6. **Find the perimeter!** Wow! Both sides of our rectangle (AB and BC) are 6 inches long! That means our rectangle is actually a square!
* The perimeter of a rectangle is found by adding up all the sides: Length + Width + Length + Width, or 2 * (Length + Width).
* Perimeter = 2 * (6 inches + 6 inches) = 2 * 12 inches = 24 inches.

And that's how you figure it out!

Alternative answer

Answer: 12 + 12√3 inches Explain
This is a question about the special properties of rectangles (like their diagonals are equal and bisect each other) and how to use special triangles (like equilateral triangles and 30-60-90 triangles) to find unknown lengths . The solving step is:

1. First, I like to imagine or draw the rectangle and its diagonals. I know a cool thing about rectangles: their diagonals are always the same length and they cut each other exactly in half right in the middle! Since the diagonal is 12 inches long, each little piece from the center to a corner is 12 ÷ 2 = 6 inches.
2. Now, let's look at one of the triangles formed by two of these half-diagonals and one side of the rectangle. The problem says the diagonals cross at an angle of 60 degrees. So, this triangle has two sides that are both 6 inches long (the half-diagonals), and the angle between them is 60 degrees.
3. If an isosceles triangle has an angle of 60 degrees between its two equal sides, it's actually an equilateral triangle! That means all three angles are 60 degrees and all three sides are equal. So, one side of our rectangle is 6 inches long!
4. Next, let's look at the other side of the rectangle. The angle next to the 60-degree angle where the diagonals cross must be 180 - 60 = 120 degrees (because angles on a straight line add up to 180). So, the triangle formed by the other two half-diagonals (each 6 inches) and the other side of the rectangle has two 6-inch sides and an angle of 120 degrees between them.

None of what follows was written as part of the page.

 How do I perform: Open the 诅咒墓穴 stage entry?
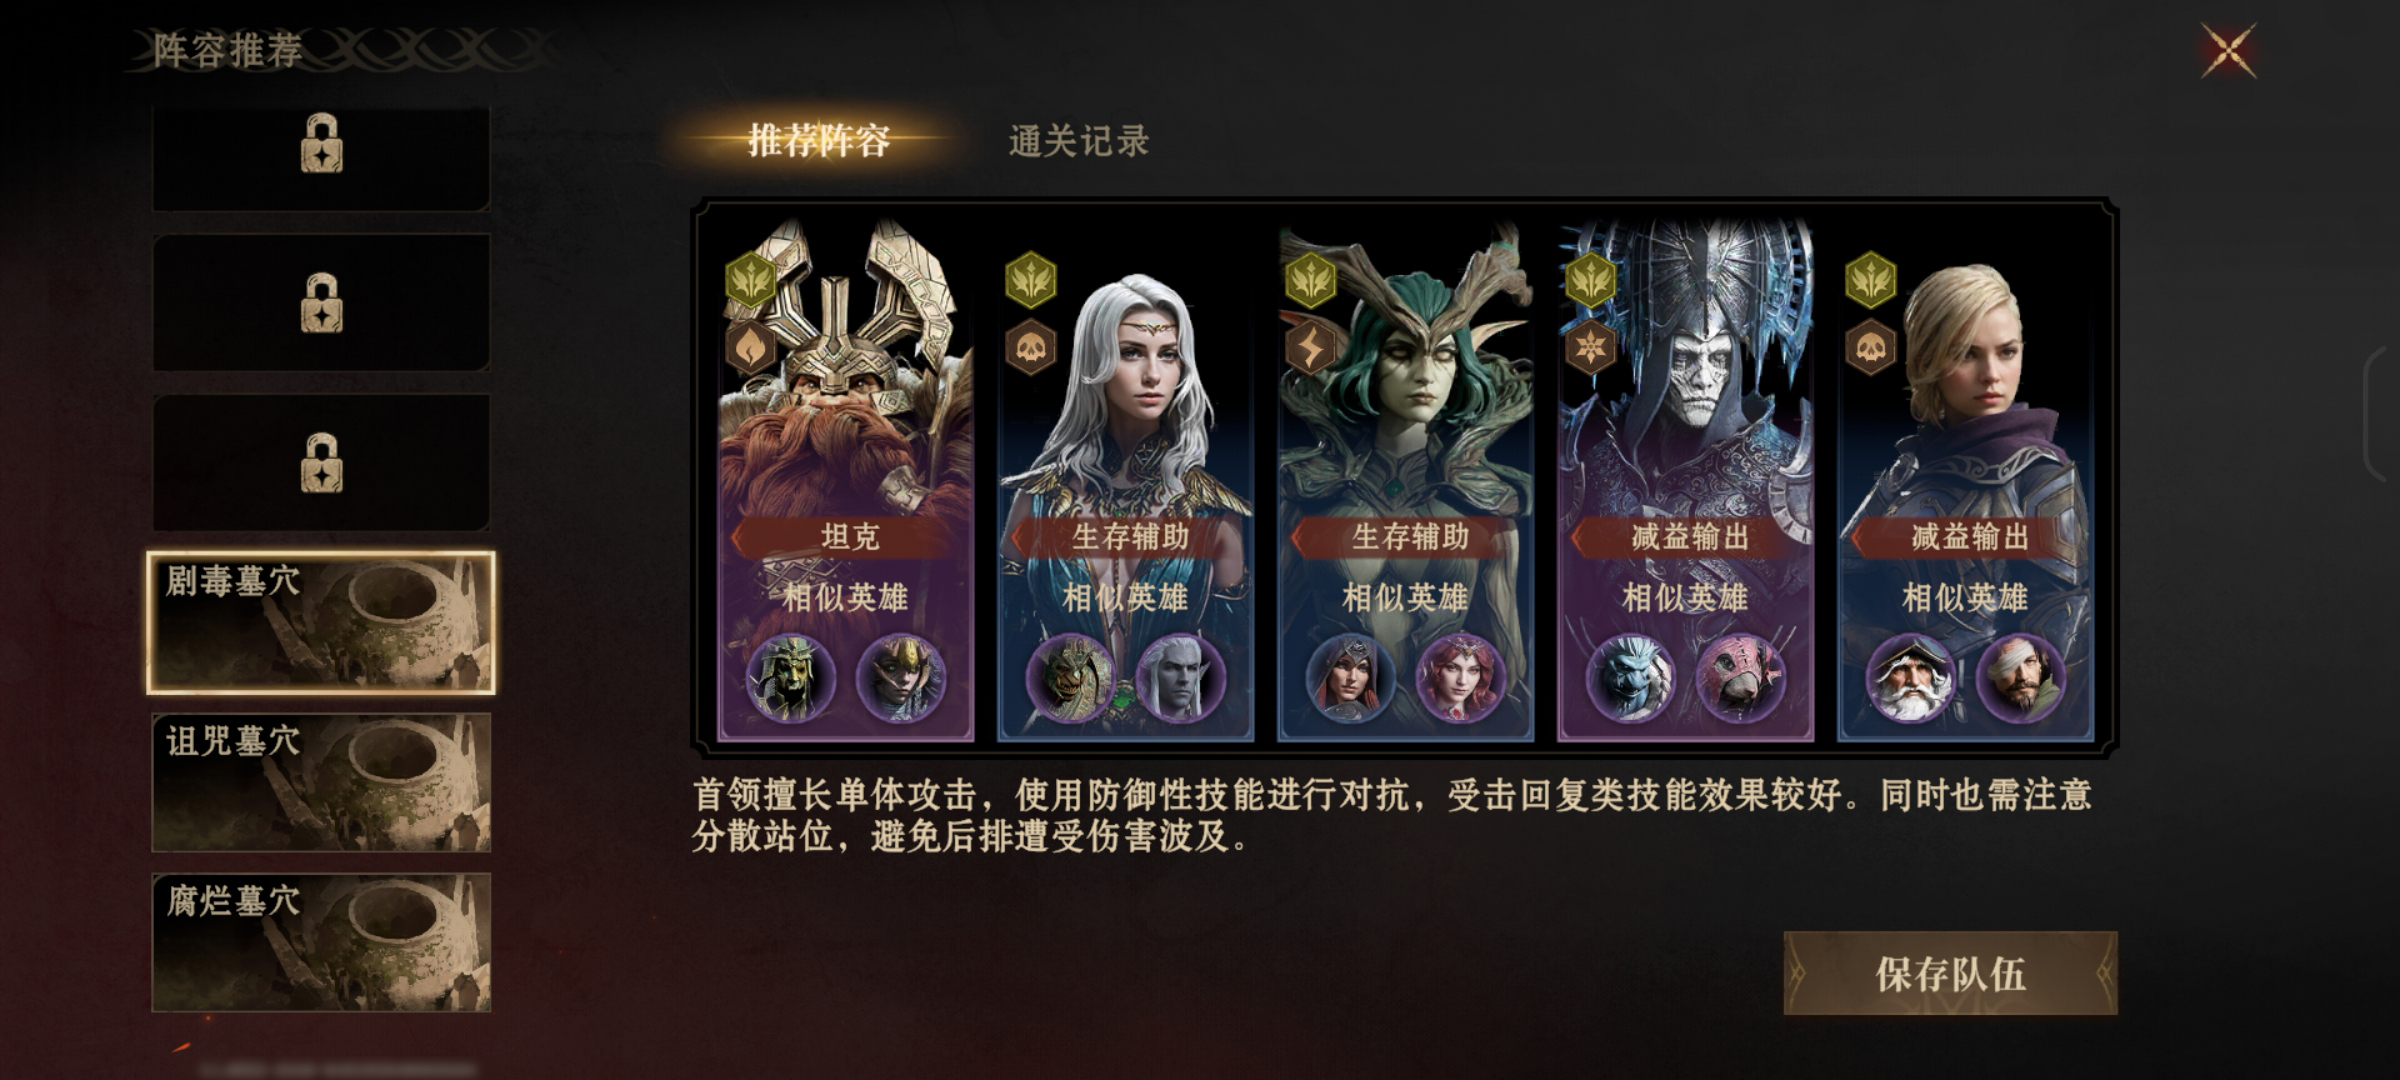tap(321, 782)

5. To find the length of this side without using complicated formulas, I can imagine drawing a line straight down from the center point (where the diagonals cross) to the side of the rectangle, making a perfect right angle (90 degrees). This line cuts the 120-degree angle in half, making two 60-degree angles. It also cuts the side of the rectangle in half.

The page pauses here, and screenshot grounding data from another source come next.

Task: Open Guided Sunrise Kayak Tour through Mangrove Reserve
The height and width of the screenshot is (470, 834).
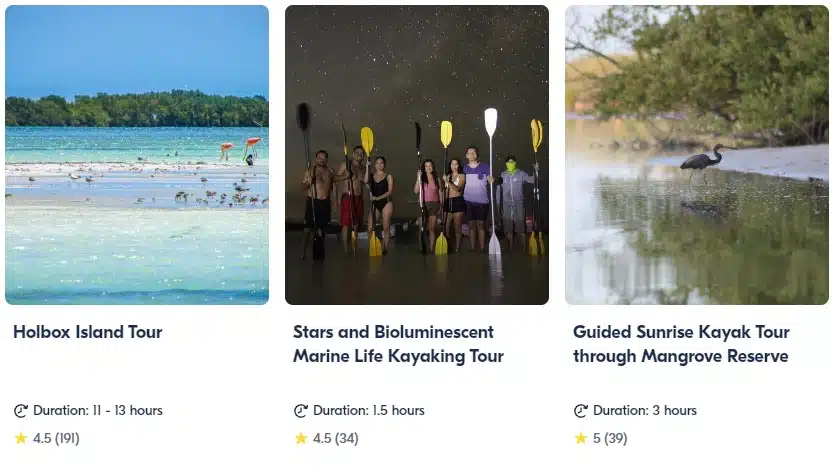Action: click(681, 344)
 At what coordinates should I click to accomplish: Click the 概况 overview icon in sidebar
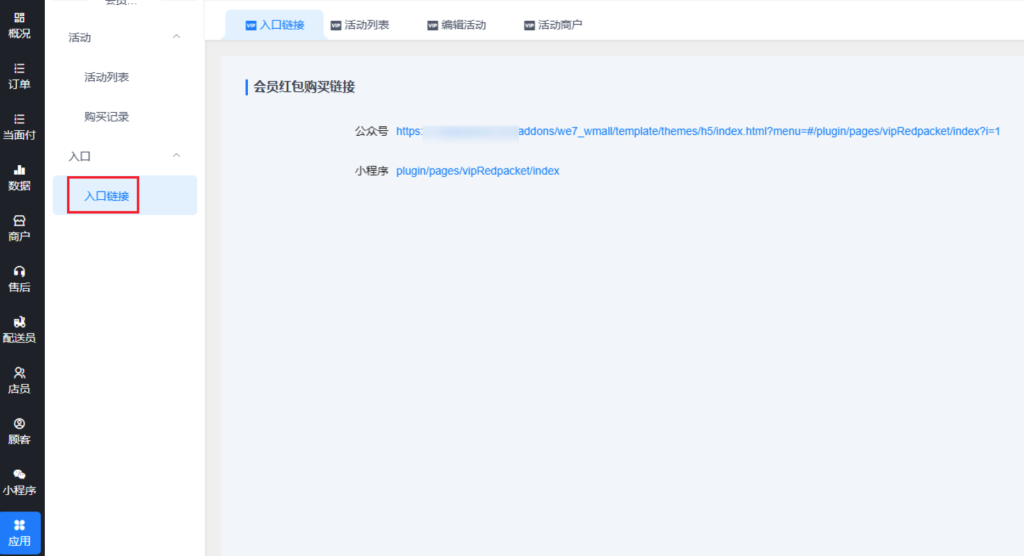click(20, 18)
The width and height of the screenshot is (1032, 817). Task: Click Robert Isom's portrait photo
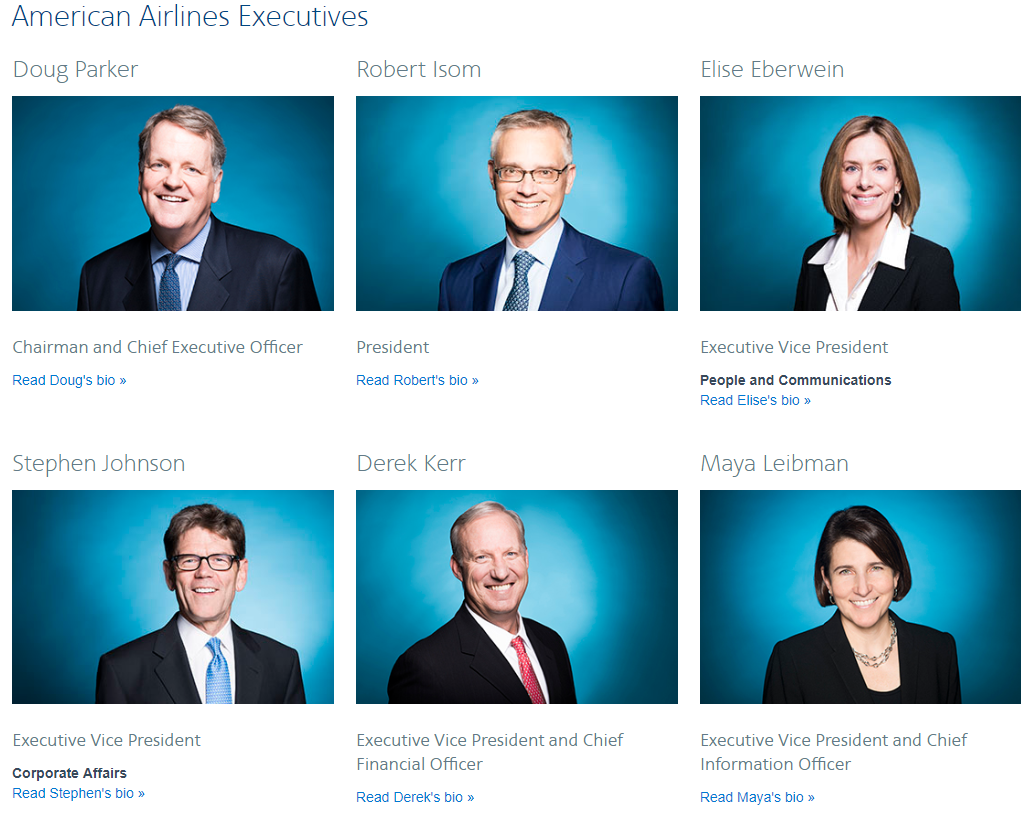click(517, 203)
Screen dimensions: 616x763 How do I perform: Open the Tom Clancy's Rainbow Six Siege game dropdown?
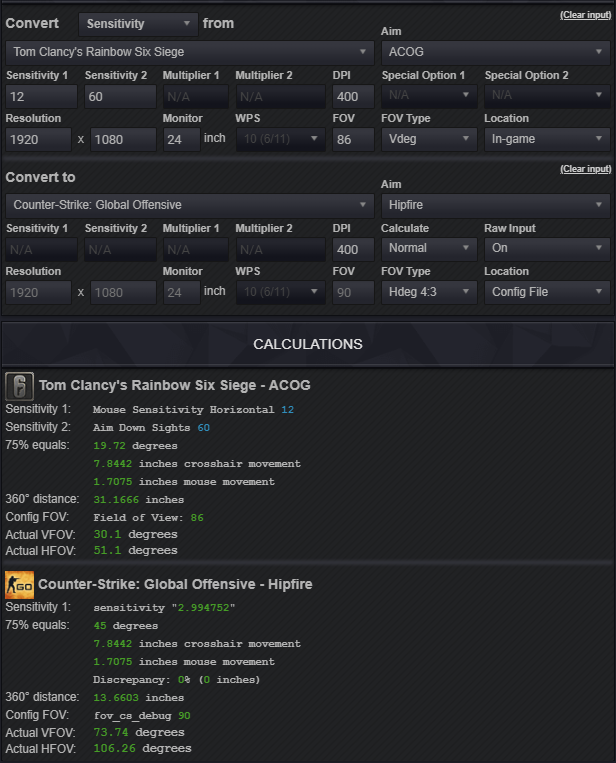pyautogui.click(x=190, y=52)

6. Now we have a small right-angled triangle! Its longest side (hypotenuse) is 6 inches (that's one of the half-diagonals). One angle is 60 degrees, and the other angle must be 30 degrees (because 90 + 60 + 30 = 180). This is a special "30-60-90" triangle!

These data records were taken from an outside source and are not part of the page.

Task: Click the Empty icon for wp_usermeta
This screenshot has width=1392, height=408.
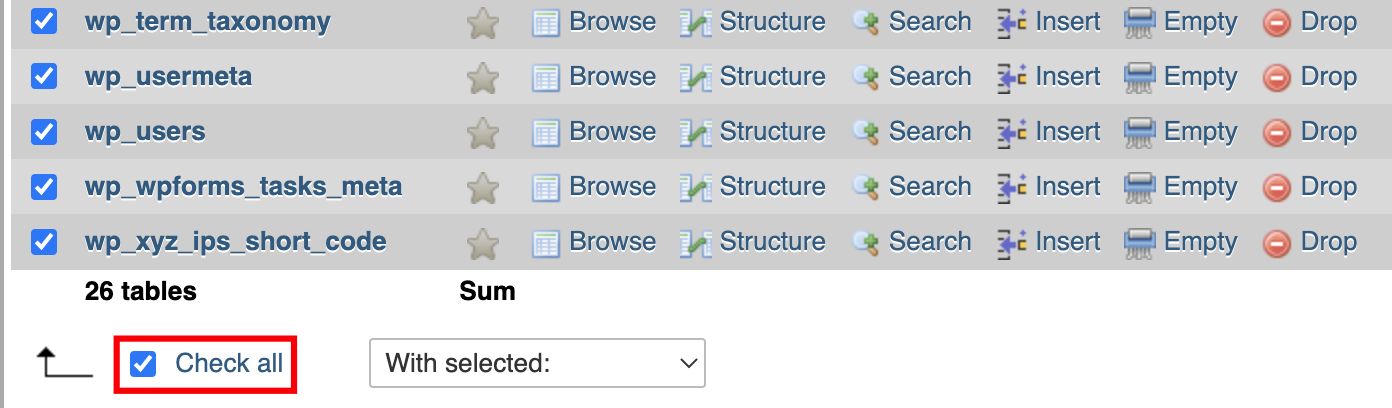Action: tap(1139, 77)
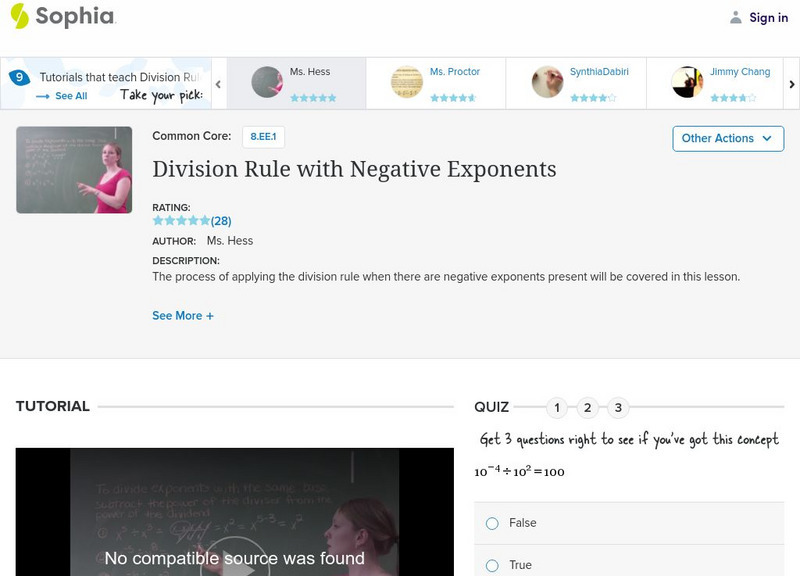Open the Other Actions dropdown
This screenshot has width=800, height=576.
tap(727, 139)
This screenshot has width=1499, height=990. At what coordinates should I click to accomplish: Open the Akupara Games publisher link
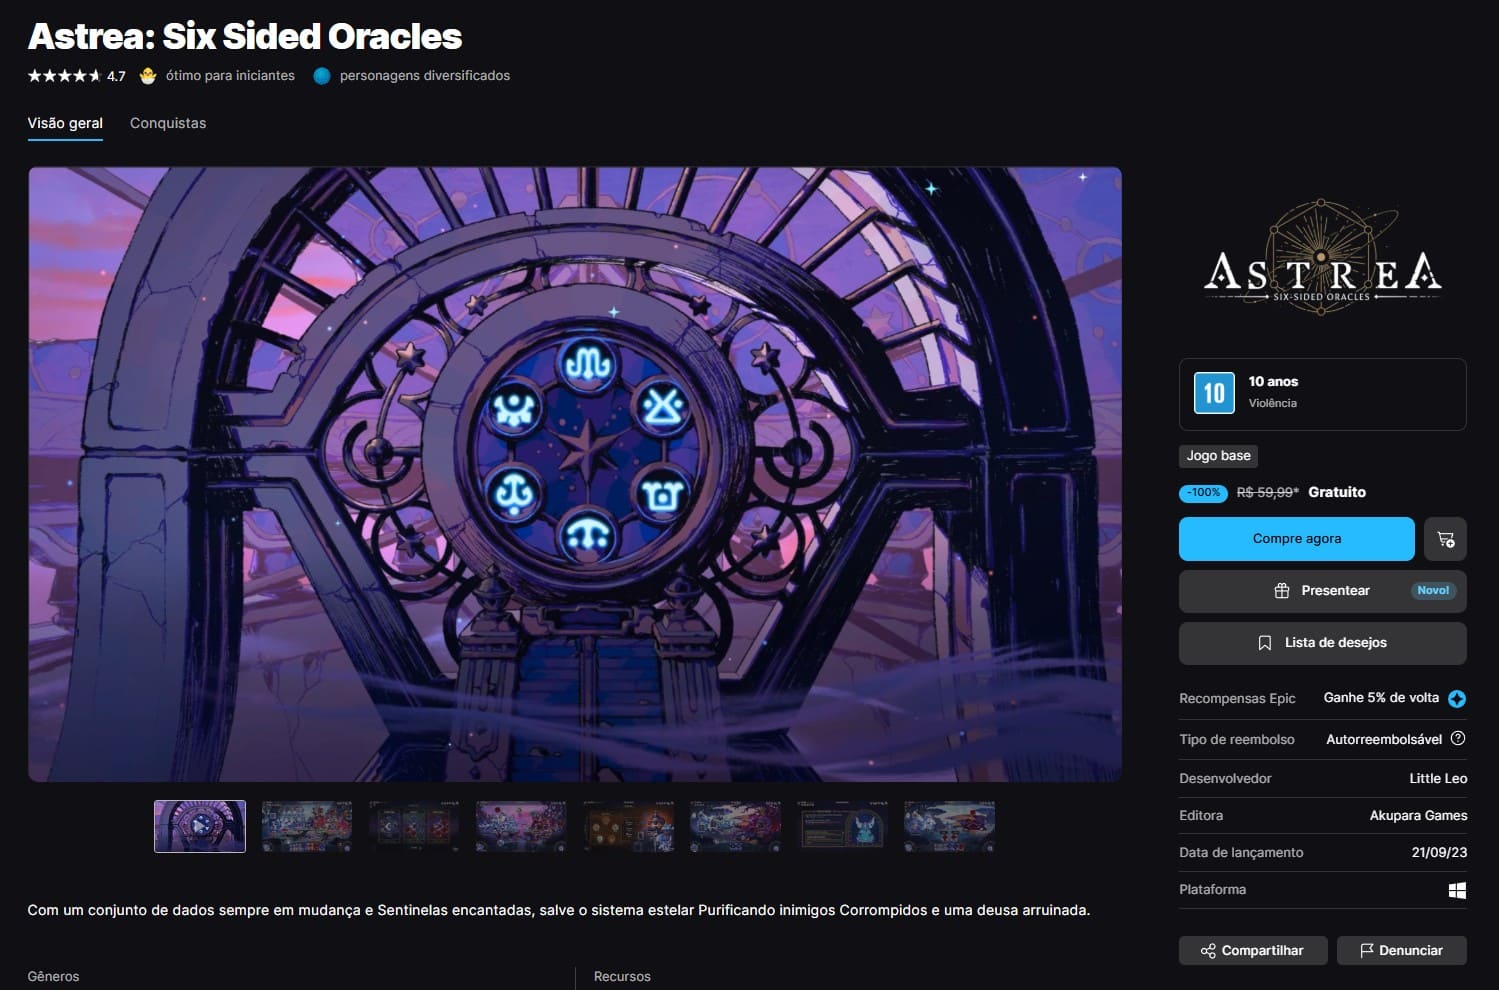[1418, 816]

7. In a 30-60-90 triangle, the side opposite the 30-degree angle is half of the hypotenuse. So, the side opposite 30 degrees (which is the altitude we drew) is 6 ÷ 2 = 3 inches. The side opposite the 60-degree angle is always the side opposite 30 degrees multiplied by √3. So, half of our rectangle's other side is 3√3 inches.
8. Since that was only half, the full length of the other side of the rectangle is 2 × 3√3 = 6√3 inches.
9. Now we know the two different side lengths of the rectangle: 6 inches and 6√3 inches.
10. To find the perimeter, we just add up all the sides: Perimeter = 2 × (side1 + side2) = 2 × (6 + 6√3) = 12 + 12√3 inches.